=== Information supplied ===

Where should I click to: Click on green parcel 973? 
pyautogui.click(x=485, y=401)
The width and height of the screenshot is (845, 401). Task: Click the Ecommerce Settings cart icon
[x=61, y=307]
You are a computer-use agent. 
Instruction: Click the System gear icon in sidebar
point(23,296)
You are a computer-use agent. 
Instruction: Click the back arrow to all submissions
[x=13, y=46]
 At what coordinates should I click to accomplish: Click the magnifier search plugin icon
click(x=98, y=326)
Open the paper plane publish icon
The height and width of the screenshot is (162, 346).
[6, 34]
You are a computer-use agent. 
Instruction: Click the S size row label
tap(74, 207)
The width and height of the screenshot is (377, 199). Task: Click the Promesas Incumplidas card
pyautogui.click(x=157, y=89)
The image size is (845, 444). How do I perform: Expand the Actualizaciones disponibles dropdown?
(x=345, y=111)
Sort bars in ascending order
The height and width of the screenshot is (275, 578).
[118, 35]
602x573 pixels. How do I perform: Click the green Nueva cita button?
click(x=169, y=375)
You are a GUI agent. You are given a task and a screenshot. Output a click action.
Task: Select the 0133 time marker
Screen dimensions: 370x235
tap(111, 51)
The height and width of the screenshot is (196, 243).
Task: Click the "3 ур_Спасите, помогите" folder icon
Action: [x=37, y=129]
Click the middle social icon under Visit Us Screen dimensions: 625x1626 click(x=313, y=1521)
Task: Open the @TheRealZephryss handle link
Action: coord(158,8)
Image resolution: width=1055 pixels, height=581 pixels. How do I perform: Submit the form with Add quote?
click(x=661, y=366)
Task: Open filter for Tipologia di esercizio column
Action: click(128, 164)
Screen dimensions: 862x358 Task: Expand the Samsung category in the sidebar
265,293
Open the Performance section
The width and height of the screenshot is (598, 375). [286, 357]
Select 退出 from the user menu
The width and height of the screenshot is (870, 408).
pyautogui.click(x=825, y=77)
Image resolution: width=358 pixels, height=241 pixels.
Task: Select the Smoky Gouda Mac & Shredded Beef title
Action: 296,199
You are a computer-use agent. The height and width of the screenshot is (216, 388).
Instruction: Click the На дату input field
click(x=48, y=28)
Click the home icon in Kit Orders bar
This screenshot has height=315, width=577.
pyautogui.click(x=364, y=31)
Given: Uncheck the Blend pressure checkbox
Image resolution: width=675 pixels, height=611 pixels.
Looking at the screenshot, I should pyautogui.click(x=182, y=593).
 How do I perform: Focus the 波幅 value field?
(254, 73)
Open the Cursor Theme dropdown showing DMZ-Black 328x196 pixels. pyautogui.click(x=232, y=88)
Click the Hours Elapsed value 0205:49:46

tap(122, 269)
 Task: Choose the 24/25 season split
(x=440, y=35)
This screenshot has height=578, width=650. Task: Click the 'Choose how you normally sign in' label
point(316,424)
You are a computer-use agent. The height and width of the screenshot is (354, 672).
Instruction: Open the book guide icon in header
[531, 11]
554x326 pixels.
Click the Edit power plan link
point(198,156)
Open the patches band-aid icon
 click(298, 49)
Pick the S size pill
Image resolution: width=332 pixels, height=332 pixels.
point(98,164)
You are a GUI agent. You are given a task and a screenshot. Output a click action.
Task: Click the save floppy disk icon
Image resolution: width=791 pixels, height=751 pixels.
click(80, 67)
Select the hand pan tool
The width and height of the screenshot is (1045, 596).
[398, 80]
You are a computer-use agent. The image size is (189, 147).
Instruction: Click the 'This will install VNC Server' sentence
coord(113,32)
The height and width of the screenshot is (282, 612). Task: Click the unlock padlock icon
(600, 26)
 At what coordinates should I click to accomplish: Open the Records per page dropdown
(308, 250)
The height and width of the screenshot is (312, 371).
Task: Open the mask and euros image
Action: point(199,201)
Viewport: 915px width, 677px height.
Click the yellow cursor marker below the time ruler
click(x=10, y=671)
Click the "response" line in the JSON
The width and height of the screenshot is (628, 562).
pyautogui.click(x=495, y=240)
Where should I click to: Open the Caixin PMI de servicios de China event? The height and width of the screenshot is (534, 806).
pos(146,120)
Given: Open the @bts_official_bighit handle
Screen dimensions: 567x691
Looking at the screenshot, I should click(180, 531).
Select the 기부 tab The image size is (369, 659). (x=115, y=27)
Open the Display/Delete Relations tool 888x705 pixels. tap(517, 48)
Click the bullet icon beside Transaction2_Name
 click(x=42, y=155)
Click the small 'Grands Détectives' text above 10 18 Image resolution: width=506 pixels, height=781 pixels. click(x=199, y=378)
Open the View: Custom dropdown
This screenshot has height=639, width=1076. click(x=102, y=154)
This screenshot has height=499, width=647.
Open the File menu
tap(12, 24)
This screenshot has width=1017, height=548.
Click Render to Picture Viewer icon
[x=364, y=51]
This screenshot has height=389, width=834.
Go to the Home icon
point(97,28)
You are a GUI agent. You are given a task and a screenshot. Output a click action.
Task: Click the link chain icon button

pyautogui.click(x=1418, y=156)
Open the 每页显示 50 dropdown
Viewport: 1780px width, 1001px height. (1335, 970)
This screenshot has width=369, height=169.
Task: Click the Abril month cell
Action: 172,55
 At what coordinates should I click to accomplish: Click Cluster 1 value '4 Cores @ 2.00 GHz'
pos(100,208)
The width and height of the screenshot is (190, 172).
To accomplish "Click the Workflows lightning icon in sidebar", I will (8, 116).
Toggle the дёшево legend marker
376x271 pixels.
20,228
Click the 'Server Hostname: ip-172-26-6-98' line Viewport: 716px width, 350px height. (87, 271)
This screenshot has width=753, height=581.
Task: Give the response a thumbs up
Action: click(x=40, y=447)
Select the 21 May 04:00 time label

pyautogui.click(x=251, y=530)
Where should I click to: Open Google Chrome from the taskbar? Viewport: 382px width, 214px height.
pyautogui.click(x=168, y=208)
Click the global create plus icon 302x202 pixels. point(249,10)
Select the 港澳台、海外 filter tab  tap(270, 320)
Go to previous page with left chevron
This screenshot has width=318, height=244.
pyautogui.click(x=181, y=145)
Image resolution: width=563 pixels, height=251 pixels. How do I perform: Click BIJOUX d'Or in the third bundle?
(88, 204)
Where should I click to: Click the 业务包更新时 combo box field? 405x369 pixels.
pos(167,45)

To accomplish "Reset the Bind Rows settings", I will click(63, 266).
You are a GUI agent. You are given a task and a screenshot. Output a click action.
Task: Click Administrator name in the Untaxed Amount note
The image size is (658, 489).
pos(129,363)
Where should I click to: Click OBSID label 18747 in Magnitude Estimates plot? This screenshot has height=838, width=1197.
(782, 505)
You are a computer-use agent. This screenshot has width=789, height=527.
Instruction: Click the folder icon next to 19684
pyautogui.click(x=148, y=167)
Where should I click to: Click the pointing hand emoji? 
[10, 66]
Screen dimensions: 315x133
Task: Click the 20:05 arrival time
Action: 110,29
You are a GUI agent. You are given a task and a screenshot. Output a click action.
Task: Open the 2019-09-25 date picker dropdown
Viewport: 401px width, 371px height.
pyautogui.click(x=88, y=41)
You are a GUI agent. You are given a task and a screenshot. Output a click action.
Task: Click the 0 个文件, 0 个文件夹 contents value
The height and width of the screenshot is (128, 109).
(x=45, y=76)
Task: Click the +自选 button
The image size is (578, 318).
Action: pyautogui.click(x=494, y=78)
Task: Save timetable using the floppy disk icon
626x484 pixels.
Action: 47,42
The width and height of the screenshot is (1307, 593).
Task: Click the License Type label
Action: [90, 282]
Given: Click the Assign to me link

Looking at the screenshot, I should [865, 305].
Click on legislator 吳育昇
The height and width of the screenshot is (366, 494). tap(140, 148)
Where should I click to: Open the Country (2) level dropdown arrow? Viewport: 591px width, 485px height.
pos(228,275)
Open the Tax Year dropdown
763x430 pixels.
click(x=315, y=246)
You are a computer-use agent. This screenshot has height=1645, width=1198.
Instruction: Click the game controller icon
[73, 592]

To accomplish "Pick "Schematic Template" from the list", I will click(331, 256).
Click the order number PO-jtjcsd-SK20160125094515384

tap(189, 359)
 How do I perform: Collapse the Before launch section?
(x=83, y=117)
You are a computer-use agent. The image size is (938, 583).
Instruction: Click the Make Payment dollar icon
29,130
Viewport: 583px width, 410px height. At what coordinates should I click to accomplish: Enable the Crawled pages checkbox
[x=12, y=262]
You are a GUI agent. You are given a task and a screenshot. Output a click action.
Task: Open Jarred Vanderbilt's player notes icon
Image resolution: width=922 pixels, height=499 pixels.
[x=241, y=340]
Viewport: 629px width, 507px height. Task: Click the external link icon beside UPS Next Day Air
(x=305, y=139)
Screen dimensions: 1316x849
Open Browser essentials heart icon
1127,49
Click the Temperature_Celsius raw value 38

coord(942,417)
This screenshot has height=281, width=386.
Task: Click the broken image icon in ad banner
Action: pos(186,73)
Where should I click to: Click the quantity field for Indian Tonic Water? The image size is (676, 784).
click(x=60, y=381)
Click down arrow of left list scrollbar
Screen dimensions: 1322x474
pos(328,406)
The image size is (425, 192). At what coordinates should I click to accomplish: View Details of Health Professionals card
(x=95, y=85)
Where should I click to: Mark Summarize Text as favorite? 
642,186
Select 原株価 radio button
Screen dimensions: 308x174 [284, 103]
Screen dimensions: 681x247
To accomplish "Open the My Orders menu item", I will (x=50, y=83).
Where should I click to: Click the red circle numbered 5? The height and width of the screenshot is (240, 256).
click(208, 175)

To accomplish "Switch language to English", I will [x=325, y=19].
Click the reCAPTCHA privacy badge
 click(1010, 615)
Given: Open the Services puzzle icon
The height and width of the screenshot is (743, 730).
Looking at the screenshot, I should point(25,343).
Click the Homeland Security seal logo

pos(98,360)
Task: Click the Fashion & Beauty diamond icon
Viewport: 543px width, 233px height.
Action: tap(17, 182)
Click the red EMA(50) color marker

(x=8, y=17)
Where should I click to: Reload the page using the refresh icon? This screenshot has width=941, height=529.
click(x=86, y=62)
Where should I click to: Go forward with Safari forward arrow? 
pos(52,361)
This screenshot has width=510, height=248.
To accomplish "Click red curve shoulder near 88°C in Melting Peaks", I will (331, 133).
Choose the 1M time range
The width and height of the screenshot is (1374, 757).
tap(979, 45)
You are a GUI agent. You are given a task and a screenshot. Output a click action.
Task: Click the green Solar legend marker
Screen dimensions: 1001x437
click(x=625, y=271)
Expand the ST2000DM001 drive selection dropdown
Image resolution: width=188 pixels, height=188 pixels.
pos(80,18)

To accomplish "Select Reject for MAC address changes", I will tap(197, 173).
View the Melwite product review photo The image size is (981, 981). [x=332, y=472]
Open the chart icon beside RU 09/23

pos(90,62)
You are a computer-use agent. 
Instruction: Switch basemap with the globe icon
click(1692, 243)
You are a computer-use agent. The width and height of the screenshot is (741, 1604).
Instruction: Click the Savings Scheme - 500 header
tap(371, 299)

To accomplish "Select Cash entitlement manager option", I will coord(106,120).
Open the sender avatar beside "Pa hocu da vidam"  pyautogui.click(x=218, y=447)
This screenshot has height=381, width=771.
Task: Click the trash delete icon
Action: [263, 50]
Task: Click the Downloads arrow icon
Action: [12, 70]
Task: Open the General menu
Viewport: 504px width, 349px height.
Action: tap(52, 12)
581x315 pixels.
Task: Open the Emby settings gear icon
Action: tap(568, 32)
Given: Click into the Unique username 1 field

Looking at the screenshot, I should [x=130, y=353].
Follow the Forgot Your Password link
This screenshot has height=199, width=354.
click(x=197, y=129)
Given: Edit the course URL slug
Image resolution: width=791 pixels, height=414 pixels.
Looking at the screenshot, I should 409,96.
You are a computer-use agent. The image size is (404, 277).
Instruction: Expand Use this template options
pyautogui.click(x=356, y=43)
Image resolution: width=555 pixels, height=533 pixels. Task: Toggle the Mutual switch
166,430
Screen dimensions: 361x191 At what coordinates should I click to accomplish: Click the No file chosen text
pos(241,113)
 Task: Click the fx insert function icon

===

§ **Task objective**:
Your answer should be the lines of the listing above between the line holding "Task: Open the 2019-09-25" and the line holding "Task: Click the 0 个文件, 0 个文件夹 contents value", inclusive, restated word for word and alone.

§ **Problem solution**:
Task: Open the 2019-09-25 date picker dropdown
Viewport: 401px width, 371px height.
pyautogui.click(x=88, y=41)
You are a GUI agent. You are given a task and a screenshot. Output a click action.
Task: Click the 0 个文件, 0 个文件夹 contents value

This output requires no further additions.